Passage for review:
........
Industry groups and the federal government were scrambling on Monday to determine the cause of the hold up amid fears it may be the latest development in an ongoing trade feud with China.

Markus Nolle president of the Victorian Rock Lobster Association. Credit:Justin McManus

The impasse has prompted calls for domestic consumers to embrace locally caught lobster and shell out for the gourmet seafood in order to support the Victorian industry.

November to March is the peak season for catching Victorian rock lobster, which ties in neatly with the dates for Chinese New Year, when the product is in high demand.

Victorian Rock Lobster Association president Markus Nolle said the local industry was among the first to be impacted by the pandemic this year.

"We had our export market pretty much closed on the January 26," he said. "Fishermen were tying up their boats from that point onwards."

Australian lobsters might not make it to restaurants and markets after being held up at Chinese airports. Credit:JOE ARMAO

He said Victoria's wholesale market was worth about $26 million, with 95 per cent of lobsters exported to China.

Further delays could mean the lobsters may not survive in time to reach shops and restaurants. But there were some promising signs on Monday.

The Seafood Trade Advisory Group said China had introduced new inspection processes and the industry was working to understand the new measures.

"There are positive signs today, with the Chinese authorities undertaking additional testing over the weekend and confirmation that delayed consignments are starting to clear customs," the group said in a statement on Monday.

Markus Nolle wants Victorians to embrace locally caught lobster to support the industry. Credit:Justin McManus

Earlier this year the local price of lobsters fell dramatically after fishers were unable to export their catches to China.

But Mr Nolle said retail prices were unlikely to drop this time because fishers would dock their boats rather than lose money by catching lobsters they could not sell.
........
Records provided:
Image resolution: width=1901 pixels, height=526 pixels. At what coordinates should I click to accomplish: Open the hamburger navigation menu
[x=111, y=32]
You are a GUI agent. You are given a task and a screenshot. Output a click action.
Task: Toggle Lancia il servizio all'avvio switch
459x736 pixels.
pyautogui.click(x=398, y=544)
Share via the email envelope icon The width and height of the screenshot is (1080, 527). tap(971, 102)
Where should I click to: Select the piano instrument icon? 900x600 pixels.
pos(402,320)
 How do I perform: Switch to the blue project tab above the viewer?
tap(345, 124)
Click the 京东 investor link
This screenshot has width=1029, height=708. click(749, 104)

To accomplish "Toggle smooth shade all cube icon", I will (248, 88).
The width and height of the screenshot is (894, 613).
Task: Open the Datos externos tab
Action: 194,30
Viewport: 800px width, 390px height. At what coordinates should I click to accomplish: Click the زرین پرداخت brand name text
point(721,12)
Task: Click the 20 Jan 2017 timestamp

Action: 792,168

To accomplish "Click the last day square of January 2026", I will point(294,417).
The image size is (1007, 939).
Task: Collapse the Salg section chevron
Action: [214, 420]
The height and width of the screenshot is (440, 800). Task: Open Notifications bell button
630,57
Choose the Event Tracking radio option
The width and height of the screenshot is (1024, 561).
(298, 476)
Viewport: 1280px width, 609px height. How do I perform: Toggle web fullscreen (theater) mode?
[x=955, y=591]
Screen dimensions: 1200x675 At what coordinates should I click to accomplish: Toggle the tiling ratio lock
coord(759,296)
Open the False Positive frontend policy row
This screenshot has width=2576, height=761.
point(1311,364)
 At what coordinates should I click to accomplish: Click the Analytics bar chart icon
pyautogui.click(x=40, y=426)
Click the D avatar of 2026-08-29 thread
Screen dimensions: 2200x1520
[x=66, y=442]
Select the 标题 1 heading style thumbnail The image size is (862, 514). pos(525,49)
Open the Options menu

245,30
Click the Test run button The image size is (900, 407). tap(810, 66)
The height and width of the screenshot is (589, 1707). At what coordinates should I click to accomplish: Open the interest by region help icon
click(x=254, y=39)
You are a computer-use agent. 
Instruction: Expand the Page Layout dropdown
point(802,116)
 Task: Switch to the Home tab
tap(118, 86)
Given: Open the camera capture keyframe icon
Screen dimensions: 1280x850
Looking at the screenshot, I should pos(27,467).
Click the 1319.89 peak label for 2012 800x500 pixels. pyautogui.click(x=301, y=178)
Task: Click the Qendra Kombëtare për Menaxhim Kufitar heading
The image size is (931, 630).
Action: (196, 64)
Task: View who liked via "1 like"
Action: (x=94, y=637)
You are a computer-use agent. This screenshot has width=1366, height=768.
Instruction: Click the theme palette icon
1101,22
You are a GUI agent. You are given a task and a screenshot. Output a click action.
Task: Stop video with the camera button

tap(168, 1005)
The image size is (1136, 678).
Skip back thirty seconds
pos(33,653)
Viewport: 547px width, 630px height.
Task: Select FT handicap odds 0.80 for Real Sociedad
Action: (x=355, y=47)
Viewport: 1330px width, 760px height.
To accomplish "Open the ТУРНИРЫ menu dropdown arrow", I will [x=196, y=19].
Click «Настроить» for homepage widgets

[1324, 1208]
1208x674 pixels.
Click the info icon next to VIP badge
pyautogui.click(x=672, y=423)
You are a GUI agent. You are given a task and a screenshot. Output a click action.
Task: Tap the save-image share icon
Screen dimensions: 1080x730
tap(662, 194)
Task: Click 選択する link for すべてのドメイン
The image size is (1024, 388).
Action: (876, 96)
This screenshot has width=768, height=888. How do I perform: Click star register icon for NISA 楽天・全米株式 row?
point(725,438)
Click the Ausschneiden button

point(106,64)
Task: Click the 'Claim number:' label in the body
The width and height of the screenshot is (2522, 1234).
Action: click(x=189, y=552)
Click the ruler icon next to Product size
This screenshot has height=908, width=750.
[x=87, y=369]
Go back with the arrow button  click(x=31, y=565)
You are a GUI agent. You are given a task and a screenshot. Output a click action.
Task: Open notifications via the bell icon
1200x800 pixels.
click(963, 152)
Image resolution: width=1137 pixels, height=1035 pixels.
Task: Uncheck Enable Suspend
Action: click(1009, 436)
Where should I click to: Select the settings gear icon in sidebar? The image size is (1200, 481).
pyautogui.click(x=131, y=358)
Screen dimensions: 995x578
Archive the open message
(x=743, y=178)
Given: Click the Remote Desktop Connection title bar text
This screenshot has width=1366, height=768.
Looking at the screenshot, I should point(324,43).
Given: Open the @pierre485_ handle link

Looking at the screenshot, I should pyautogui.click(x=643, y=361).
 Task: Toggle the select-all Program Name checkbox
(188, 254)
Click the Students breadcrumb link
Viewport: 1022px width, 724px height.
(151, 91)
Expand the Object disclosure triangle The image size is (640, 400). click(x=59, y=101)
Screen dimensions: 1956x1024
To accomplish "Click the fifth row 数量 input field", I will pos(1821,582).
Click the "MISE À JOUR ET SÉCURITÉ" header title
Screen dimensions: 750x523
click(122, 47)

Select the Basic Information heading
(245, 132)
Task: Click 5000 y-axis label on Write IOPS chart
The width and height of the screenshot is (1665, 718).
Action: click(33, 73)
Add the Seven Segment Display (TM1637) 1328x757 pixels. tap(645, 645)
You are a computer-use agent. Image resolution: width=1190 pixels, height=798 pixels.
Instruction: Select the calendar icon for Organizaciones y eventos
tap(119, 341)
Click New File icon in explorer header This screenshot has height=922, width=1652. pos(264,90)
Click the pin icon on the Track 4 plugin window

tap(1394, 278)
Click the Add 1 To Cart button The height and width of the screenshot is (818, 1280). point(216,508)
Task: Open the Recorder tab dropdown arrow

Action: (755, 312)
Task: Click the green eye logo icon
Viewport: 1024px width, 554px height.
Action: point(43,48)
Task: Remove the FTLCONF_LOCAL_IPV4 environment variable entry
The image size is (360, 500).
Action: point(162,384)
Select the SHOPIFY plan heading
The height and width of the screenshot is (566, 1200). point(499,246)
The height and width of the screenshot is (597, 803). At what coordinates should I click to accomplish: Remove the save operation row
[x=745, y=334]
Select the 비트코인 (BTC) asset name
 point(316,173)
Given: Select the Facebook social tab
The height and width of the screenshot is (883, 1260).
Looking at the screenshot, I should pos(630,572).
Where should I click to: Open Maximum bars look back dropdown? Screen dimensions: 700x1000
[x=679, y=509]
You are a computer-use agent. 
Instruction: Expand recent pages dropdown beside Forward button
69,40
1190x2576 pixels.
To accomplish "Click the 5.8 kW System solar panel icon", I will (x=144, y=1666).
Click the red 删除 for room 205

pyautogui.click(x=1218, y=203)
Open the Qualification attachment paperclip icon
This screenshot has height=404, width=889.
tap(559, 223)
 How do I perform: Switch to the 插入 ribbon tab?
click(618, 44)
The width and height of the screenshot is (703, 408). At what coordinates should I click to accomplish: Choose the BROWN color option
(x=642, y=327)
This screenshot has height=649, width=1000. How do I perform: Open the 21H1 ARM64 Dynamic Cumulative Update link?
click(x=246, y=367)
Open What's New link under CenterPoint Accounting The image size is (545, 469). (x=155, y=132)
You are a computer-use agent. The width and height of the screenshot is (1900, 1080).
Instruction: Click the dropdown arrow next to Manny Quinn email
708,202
........
Problems to solve:
1 – Answer these questions from the article on Victorian rock lobster, marking each answer with its letter.
(a) Which months make up the peak season for catching Victorian rock lobster?
(b) What share of Victoria's lobsters is exported to China?
(c) On what date did the export market close, according to Markus Nolle?
2 – Repeat word for word the portion of the article on Victorian rock lobster starting with "Australian lobsters might" and going on through "signs on Monday.".
3 – Decide whether each statement agrees with the article on Victorian rock lobster. Answer yes or no for each, and quote the words of the article that settle it.
(a) Victoria's wholesale lobster market was worth about $26 million.
(b) Mr Nolle expects retail prices to drop this time.
(c) The Seafood Trade Advisory Group reported that delayed consignments were starting to clear customs.

Written answers:
1 –
(a) November to March.
(b) 95 per cent.
(c) January 26.

2 –
Australian lobsters might not make it to restaurants and markets after being held up at Chinese airports. Credit:JOE ARMAO

He said Victoria's wholesale market was worth about $26 million, with 95 per cent of lobsters exported to China.

Further delays could mean the lobsters may not survive in time to reach shops and restaurants. But there were some promising signs on Monday.

3 –
(a) Yes: "Victoria's wholesale market was worth about $26 million"
(b) No: "retail prices were unlikely to drop this time"
(c) Yes: "confirmation that delayed consignments are starting to clear customs"